Start of Block

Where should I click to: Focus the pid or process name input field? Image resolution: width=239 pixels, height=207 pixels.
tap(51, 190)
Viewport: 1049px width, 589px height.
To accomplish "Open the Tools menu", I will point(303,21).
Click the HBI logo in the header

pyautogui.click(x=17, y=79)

End of Block
Start of Block

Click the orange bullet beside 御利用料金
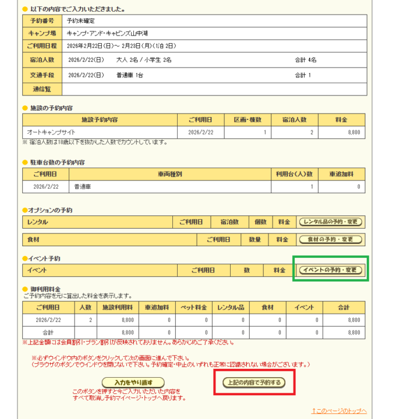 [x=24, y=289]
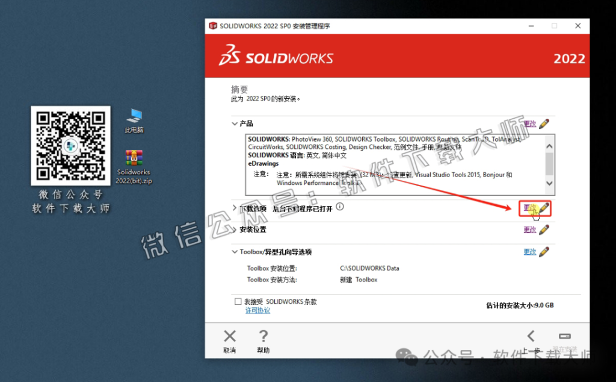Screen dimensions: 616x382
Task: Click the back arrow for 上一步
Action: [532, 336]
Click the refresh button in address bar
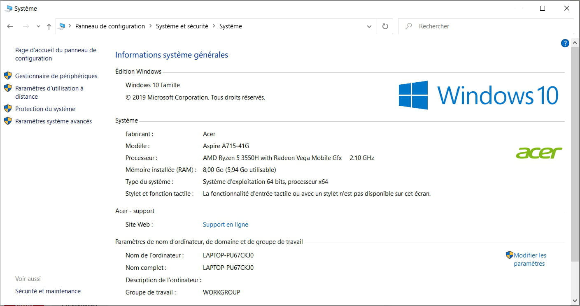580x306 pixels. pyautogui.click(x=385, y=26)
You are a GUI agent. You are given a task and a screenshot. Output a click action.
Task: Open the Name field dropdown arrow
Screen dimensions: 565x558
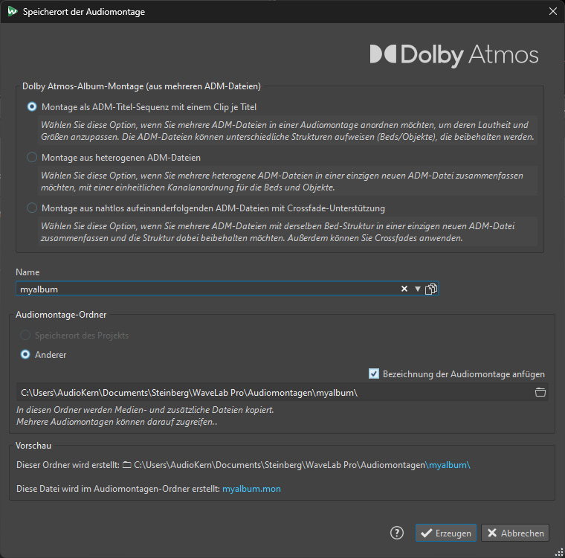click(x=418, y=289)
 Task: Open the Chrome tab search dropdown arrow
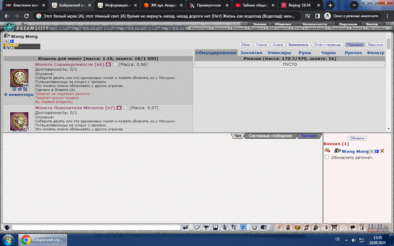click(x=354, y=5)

End of Block
Start of Block

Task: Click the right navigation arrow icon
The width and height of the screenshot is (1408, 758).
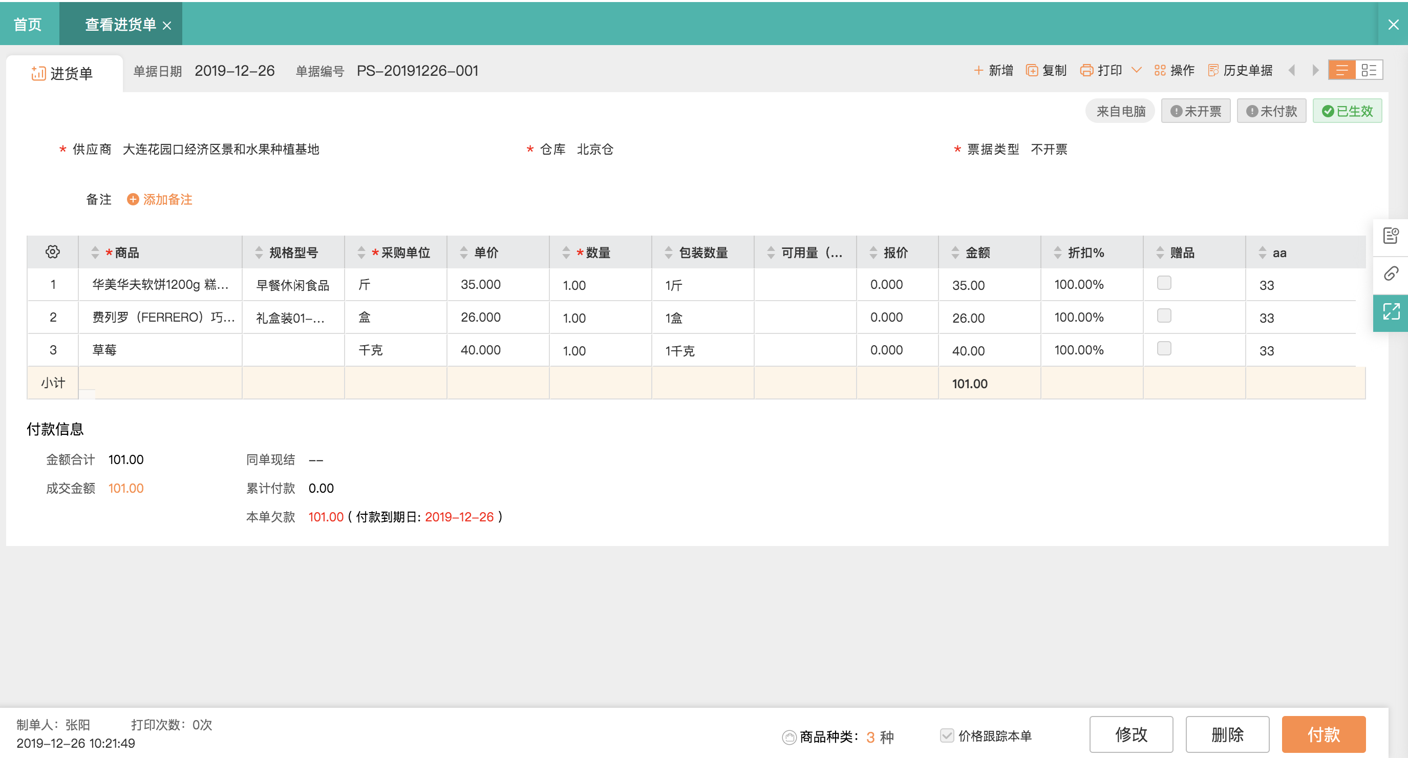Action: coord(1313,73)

End of Block

- [The task]: Copy out exactly the material that runs from the line with "Click the orange bullet beside 御利用料金" to the line with "Task: Open the Name field dropdown arrow", ends included, and leave the pictures behind.

- [Answer to the exercise]:
Click the orange bullet beside 御利用料金
 [x=24, y=289]
Screen dimensions: 616x382
Task: Click the back arrow for 上一步
Action: [532, 336]
Click the refresh button in address bar
580x306 pixels. pyautogui.click(x=385, y=26)
You are a GUI agent. You are given a task and a screenshot. Output a click action.
Task: Open the Name field dropdown arrow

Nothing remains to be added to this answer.